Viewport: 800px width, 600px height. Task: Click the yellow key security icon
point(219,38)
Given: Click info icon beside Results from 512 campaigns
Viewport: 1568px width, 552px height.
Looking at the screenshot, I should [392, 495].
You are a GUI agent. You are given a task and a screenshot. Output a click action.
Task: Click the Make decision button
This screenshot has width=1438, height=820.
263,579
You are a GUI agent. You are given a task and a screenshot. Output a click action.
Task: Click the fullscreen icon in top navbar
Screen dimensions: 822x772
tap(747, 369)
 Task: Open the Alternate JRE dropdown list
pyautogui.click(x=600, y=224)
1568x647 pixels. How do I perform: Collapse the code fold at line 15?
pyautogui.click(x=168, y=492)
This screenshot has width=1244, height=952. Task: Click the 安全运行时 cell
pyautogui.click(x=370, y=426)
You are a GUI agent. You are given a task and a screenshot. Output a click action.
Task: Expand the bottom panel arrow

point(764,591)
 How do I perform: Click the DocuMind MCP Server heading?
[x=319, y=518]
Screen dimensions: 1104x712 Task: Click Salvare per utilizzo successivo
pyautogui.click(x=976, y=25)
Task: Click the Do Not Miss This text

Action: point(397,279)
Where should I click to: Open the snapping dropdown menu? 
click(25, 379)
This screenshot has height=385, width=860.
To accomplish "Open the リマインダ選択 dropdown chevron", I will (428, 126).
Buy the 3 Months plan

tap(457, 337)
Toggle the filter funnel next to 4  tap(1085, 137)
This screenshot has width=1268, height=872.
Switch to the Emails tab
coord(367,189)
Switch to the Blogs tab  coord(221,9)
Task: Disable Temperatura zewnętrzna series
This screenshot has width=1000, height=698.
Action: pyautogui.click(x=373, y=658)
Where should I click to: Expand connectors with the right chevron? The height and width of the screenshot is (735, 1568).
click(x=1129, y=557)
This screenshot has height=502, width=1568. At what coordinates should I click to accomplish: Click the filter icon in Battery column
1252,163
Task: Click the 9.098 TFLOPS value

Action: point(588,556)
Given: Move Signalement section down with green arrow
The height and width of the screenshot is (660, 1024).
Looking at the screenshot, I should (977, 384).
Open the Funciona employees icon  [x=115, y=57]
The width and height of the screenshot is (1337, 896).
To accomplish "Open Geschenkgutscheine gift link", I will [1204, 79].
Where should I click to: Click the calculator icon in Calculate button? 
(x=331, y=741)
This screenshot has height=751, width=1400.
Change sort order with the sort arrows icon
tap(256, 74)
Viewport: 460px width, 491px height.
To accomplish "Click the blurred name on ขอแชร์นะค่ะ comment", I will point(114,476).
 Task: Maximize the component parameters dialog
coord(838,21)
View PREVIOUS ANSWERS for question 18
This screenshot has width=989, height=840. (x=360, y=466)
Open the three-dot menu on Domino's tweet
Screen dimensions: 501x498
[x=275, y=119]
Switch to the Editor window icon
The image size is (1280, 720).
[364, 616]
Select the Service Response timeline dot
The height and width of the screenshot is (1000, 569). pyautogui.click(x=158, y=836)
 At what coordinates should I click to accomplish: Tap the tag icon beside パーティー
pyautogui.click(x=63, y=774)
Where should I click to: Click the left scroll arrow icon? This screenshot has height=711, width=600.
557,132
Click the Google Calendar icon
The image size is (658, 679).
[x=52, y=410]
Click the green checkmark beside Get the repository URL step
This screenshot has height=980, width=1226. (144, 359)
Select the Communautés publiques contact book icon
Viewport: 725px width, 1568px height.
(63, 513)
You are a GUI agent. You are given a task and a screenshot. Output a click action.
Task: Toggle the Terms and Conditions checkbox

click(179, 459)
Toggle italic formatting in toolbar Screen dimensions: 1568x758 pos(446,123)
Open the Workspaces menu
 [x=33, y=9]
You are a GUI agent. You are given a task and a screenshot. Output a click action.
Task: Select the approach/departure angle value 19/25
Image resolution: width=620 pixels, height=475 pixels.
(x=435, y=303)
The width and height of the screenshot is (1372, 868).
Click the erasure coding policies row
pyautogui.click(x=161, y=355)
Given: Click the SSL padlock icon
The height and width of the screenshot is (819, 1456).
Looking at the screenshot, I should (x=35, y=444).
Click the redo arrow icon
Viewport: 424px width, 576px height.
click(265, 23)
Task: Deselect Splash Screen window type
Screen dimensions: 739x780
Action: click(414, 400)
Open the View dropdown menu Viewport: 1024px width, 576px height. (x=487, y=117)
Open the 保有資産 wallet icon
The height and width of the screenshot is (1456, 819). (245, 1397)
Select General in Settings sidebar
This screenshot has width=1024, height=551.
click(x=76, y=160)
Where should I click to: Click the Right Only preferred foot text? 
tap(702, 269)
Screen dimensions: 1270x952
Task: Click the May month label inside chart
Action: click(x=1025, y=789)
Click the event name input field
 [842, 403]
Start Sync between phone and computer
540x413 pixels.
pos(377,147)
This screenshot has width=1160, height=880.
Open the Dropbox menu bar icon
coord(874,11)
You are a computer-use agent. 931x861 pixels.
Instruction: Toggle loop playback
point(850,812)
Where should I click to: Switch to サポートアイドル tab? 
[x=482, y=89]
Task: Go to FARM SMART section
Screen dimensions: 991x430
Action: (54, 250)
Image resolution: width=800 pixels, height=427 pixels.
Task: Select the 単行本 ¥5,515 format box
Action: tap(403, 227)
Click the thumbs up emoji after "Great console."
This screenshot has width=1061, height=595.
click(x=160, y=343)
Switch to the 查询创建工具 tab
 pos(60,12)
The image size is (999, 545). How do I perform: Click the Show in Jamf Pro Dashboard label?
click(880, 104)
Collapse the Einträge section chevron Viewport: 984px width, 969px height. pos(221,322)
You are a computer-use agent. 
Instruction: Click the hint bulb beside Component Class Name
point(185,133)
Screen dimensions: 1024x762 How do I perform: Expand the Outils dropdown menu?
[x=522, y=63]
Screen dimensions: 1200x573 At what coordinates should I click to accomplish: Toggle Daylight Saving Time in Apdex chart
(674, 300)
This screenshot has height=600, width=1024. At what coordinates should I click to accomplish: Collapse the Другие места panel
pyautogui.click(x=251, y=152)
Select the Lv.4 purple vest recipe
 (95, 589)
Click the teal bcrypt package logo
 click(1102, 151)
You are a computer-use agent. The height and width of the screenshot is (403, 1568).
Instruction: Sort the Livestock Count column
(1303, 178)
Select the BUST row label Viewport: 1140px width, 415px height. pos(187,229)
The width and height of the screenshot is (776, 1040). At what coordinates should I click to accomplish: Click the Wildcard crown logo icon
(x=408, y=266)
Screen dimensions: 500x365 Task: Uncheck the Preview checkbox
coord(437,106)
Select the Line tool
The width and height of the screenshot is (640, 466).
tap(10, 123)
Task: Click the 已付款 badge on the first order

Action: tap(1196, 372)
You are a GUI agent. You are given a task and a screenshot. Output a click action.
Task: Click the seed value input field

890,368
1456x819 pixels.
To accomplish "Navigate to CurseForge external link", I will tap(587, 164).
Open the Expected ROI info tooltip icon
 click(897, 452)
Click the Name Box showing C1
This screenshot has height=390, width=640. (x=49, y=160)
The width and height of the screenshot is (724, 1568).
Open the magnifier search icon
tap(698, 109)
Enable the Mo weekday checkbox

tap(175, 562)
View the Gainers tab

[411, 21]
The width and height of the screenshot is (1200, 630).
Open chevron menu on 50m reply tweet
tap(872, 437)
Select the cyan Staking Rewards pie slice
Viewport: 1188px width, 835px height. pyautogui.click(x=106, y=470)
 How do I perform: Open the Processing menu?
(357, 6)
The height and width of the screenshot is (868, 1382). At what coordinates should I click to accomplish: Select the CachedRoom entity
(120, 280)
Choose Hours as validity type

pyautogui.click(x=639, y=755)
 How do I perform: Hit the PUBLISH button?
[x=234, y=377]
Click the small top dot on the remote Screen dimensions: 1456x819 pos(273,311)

┄┄┄┄┄┄

The request: Locate each row above that contains the string "column" and copy those rows out in full. Treat the match as case-sensitive.

Exercise result:
This screenshot has height=502, width=1568. At what coordinates should I click to accomplish: Click the filter icon in Battery column
Instruction: Sort the Livestock Count column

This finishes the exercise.